I saw that there was no temple in the City since the Lord God Almighty and the Lamb were themselves the Temple, and the City did not need the sun or the moon for light, since it was lit by the radiant glory of God and the Lamb was a lighted torch for it. The pagan nations will live by its light and the kings of the earth will bring it their treasures. The gates of it will never be shut by day, and there will be no night there…
Revelation 21:22-25 Jerusalem Bible


The whole of the message of Christ is contained and taught in two yearly feasts: Christmas, the nativity of Christ, at the time of the winter solstice, and Easter, Pascha, the resurrection of Christ, at the time of the spring equinox. This isn’t the Church taking over two pagan religious festivals and converting them into Christian ones. This is Nature itself pointing to the truths of faith and existence given a place within the New Creation, demonstrating that there is only Christ, who is in all, and in whom all ‘live and move and have their being’ (cf. Acts 17:28).

The world wants to localize these holidays, wants to contain them within calendar dates, wants to milk us for money as ants stroke and milk their aphids for nectar, giving us short respites between ‘holidays’, between milkings, so we can sufficiently recover. It doesn’t matter to the world whether the holidays are real or not. We tend to blame commercialism for spoiling the holidays, especially Christmas but to a lesser extent Easter, but it’s not their fault. ‘It’s not against human enemies that we struggle, but against fallen spiritual powers’ (cf. Ephesians 6:12).

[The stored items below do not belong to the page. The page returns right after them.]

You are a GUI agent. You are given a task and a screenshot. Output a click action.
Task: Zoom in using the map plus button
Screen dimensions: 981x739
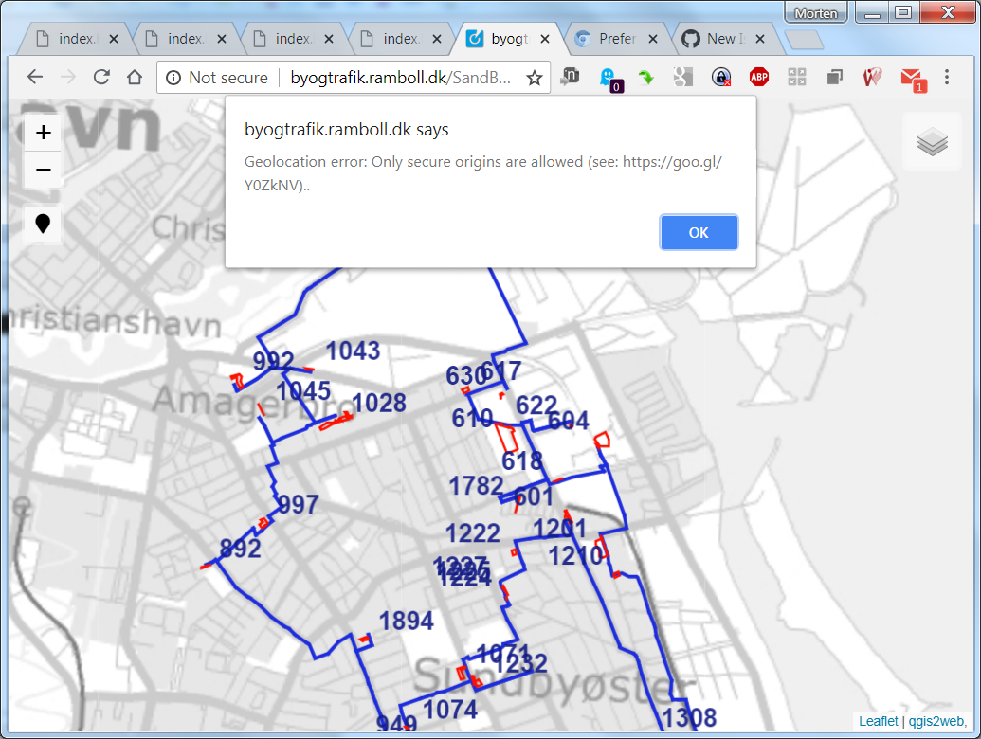42,132
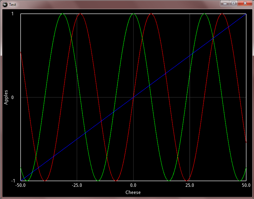254x199 pixels.
Task: Click the -1 y-axis tick label
Action: tap(13, 181)
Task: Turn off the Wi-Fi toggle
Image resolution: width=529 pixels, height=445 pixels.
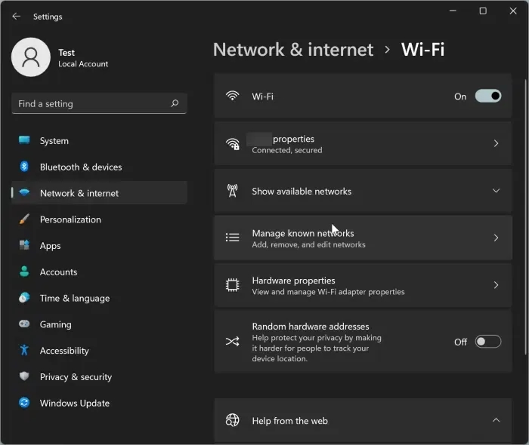Action: [487, 97]
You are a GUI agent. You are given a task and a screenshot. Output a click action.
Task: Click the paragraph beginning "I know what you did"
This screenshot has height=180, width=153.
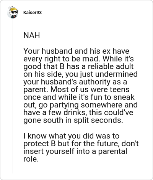point(81,147)
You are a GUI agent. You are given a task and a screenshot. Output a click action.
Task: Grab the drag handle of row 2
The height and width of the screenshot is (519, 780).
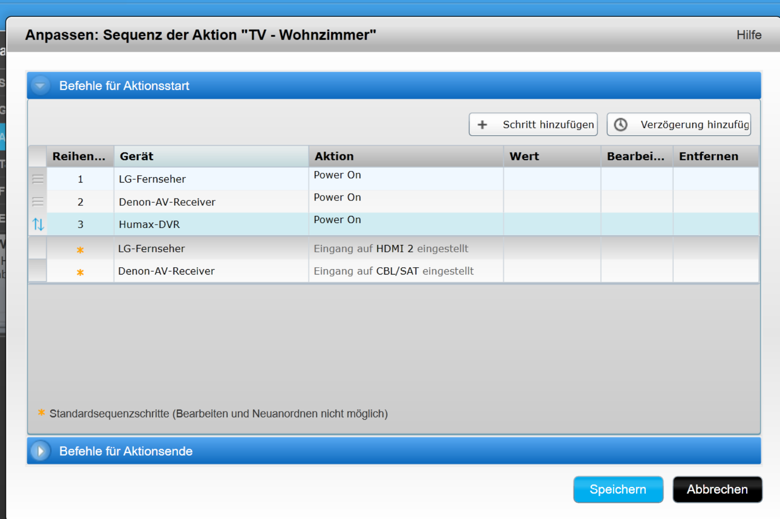tap(38, 202)
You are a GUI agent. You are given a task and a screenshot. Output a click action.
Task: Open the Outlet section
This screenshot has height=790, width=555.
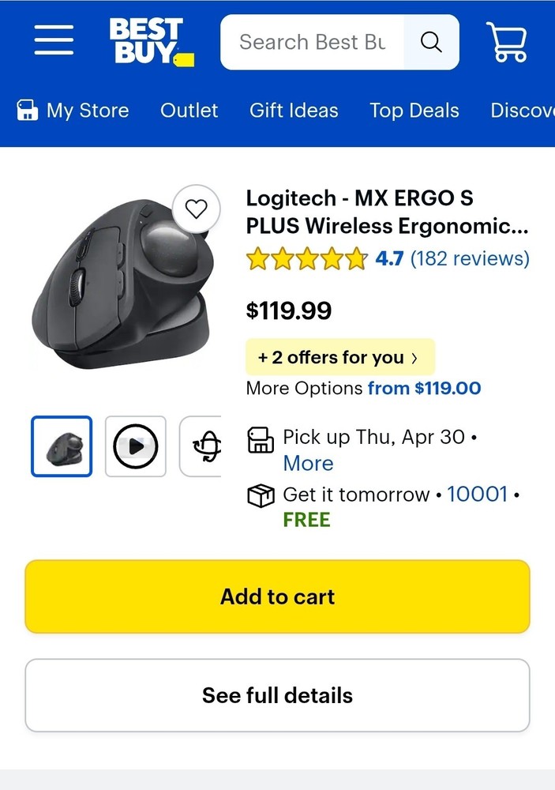pos(189,111)
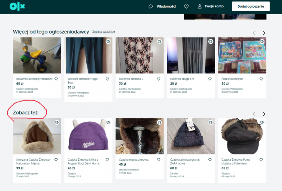This screenshot has height=191, width=282.
Task: Favorite the spodnie damskie Hugo Boss listing
Action: [x=108, y=79]
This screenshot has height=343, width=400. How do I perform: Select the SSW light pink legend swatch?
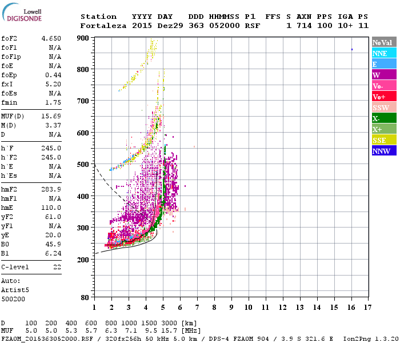384,107
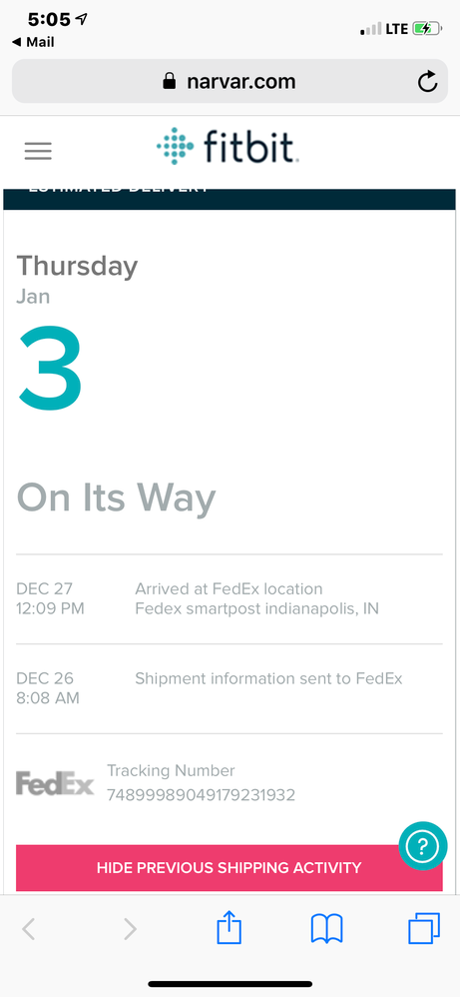The width and height of the screenshot is (460, 997).
Task: Reload the page with the refresh icon
Action: click(428, 81)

So, they make Christmas end with a splash of presents and crumpled, glittering wrapping paper on the afternoon of December 25th, and they’d just as soon like to see Easter disappear under mountains of discarded candy boxes and deflowered Easter lilies: all very valuable and costly in the days leading up to the holiday, and suddenly transformed by studied consumption into garbage before sundown of the Lord’s Passover. Just as there is no mention of the birth of the God-Man during official Christmas, there is no mention of His resurrection during official Easter.

For the disciples of Jesus Christ whom He has ‘set free like birds from the fowler’s net’ (cf. Psalm 124), the great and holy Pascha does not disappear after the day of Resurrection, nor does the God-Man’s taking birth from the Theotokos retreat into mere myth and folklore after the day of Incarnation: These holidays are not days that inhabit one number on the world calendar. They are not days at all, as we experience them, but entrances into the Divine Nature, into the life eternal, the life of the Holy Triad, which begins in time but proves to contain even time itself.

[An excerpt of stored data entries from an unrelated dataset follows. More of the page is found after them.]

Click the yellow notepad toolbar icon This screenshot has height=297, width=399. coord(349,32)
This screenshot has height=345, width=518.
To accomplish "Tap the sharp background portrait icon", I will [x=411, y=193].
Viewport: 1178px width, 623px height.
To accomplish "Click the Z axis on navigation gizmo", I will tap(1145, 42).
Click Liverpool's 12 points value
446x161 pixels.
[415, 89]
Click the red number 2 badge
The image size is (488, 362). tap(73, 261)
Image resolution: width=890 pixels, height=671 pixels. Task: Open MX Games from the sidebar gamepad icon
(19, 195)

In Christ’s birth, God becomes Man, not once, but forever, taking human nature up into the Divine Nature, divinizing the whole Tree that Man is, Himself one of us, by hanging on that Tree as its first fruit.

In Christ’s resurrection, Man becomes God, not once, but forever, reopening to us the gates of Paradise, a Serpent raised on a stake, inviting us to partake of the Fruit of the tree of life, renewing all creation.

In Christ’s birth, the two greatest commandments, ‘Love the Lord your God with all your heart and with all your soul and with all your strength and with all your mind, and love your neighbor as yourself’ (Luke 10:27) become One commandment: to love your neighbor is to love God, thus brotherly love is theological.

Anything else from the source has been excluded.